- [Entries]:
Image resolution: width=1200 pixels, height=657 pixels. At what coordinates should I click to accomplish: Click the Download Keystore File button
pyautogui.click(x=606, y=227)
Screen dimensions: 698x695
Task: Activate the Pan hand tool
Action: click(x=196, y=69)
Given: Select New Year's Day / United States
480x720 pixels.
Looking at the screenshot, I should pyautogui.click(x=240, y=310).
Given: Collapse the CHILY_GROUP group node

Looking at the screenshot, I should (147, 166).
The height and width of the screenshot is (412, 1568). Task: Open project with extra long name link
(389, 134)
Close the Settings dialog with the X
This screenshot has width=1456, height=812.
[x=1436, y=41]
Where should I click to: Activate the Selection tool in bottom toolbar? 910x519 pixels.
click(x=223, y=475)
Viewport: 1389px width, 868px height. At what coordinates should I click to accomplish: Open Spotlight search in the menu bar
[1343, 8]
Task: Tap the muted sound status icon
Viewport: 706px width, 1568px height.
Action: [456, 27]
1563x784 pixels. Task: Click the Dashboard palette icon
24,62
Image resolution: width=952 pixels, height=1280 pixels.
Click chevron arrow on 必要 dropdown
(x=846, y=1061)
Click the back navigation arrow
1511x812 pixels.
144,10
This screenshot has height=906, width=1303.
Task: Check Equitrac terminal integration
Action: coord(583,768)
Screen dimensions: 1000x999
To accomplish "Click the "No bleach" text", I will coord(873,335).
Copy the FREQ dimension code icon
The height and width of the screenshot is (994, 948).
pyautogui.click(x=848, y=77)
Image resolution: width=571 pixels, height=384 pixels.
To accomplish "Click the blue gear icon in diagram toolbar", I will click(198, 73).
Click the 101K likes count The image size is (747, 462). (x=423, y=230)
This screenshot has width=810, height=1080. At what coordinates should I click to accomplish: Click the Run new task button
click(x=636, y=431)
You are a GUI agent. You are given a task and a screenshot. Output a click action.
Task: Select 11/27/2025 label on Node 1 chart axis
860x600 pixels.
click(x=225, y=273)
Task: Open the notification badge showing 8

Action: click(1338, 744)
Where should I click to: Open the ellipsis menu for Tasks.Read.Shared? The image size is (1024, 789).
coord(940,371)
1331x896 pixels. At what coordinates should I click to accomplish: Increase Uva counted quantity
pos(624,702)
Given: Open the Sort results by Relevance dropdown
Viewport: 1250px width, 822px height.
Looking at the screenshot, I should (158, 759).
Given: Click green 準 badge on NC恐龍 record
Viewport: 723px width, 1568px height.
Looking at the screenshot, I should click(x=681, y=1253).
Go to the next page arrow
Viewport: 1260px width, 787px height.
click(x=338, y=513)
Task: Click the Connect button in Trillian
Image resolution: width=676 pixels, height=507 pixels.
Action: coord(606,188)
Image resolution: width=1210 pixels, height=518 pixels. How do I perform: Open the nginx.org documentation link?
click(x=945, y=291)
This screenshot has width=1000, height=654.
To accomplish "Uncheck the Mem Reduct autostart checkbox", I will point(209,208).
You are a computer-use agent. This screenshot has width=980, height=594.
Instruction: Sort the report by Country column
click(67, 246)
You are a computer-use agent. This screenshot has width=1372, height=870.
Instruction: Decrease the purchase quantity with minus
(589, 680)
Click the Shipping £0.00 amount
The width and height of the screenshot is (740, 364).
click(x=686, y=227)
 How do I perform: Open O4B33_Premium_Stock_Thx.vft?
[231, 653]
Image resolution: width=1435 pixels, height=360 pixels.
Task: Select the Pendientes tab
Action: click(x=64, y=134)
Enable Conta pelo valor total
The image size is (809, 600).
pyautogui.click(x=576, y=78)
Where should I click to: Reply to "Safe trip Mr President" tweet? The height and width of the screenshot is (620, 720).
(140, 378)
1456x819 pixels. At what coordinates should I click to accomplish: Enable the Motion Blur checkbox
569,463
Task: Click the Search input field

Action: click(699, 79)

- [Given task]:
Copy out the records word for word, from the line containing "has width=980, height=594." through the end of the records.

- [Written solution]:
You are a computer-use agent. This screenshot has width=980, height=594.
Instruction: Sort the report by Country column
click(67, 246)
You are a computer-use agent. This screenshot has width=1372, height=870.
Instruction: Decrease the purchase quantity with minus
(589, 680)
Click the Shipping £0.00 amount
The width and height of the screenshot is (740, 364).
click(x=686, y=227)
 How do I perform: Open O4B33_Premium_Stock_Thx.vft?
[231, 653]
Image resolution: width=1435 pixels, height=360 pixels.
Task: Select the Pendientes tab
Action: click(x=64, y=134)
Enable Conta pelo valor total
The image size is (809, 600).
pyautogui.click(x=576, y=78)
Where should I click to: Reply to "Safe trip Mr President" tweet? The height and width of the screenshot is (620, 720).
(140, 378)
1456x819 pixels. At what coordinates should I click to accomplish: Enable the Motion Blur checkbox
569,463
Task: Click the Search input field

Action: click(699, 79)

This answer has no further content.